For our function $f(x)=-3x^2-1$ from $x=0$ to $x=1$, the value of the function starts at $-1$ and goes down to $-4$. If you imagine "smoothing out" this curve into a flat, straight line over that whole distance, that flat line would be at a height of $-2$. So, the average value of the function over this interval is $-2$. It's like finding the "balancing point" of the curve!

Alternative answer

Answer:
The average value of the function over the interval is -2.
The graph is a downward-opening parabola with its vertex at (0, -1). Over the interval [0, 1], it starts at (0, -1) and curves down to (1, -4). Explain
This is a question about graphing a quadratic function and finding the average value of a function over an interval using definite integrals . The solving step is:

First, let's graph the function $f(x) = -3x^2 - 1$.
This is a quadratic function, which means its graph is a parabola.
Since the coefficient of $x^2$ is -3 (a negative number), the parabola opens downwards.
When $x=0$, $f(0) = -3(0)^2 - 1 = -1$. So, the vertex (the highest point for a downward-opening parabola) is at $(0, -1)$.
Now, let's see how it looks over the interval $[0, 1]$:
* At $x=0$, we found $f(0) = -1$. So, the point is $(0, -1)$.
* At $x=1$, $f(1) = -3(1)^2 - 1 = -3 - 1 = -4$. So, the point is $(1, -4)$.
The graph starts at $(0, -1)$ and curves downwards to $(1, -4)$.
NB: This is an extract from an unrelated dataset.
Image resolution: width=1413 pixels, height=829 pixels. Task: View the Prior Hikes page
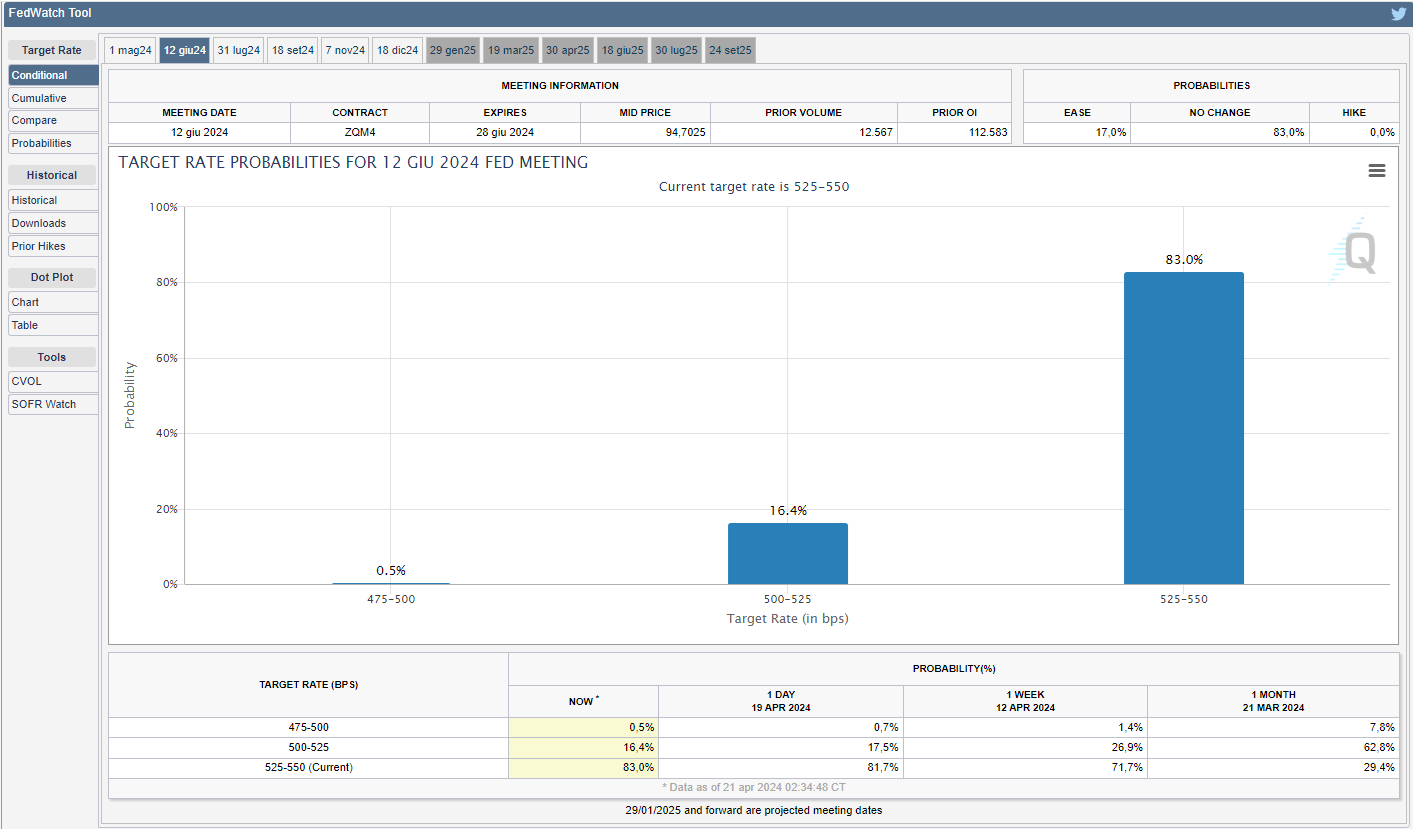pyautogui.click(x=53, y=246)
Next, let's find the average value of the function over the interval $[0, 1]$.
The formula for the average value of a function $f(x)$ over an interval $[a, b]$ is $\frac{1}{b-a} \int_a^b f(x) dx$.
In our case, $f(x) = -3x^2 - 1$, $a=0$, and $b=1$.

So, the average value is:
$\frac{1}{1-0} \int_0^1 (-3x^2 - 1) dx$
$= \int_0^1 (-3x^2 - 1) dx$

Now, we need to find the "antiderivative" of $-3x^2 - 1$. This means finding a function whose derivative is $-3x^2 - 1$.
The antiderivative of $-3x^2$ is $-3 \cdot \frac{x^{2+1}}{2+1} = -3 \cdot \frac{x^3}{3} = -x^3$.
The antiderivative of $-1$ is $-x$.
So, the antiderivative of $-3x^2 - 1$ is $-x^3 - x$.

Now we evaluate this antiderivative at the limits of our interval (1 and 0) and subtract:
$[-x^3 - x]_0^1 = (-(1)^3 - (1)) - (-(0)^3 - (0))$
$= (-1 - 1) - (0 - 0)$
$= -2 - 0$
$= -2$

So, the average value of the function $f(x) = -3x^2 - 1$ over the interval $[0, 1]$ is -2.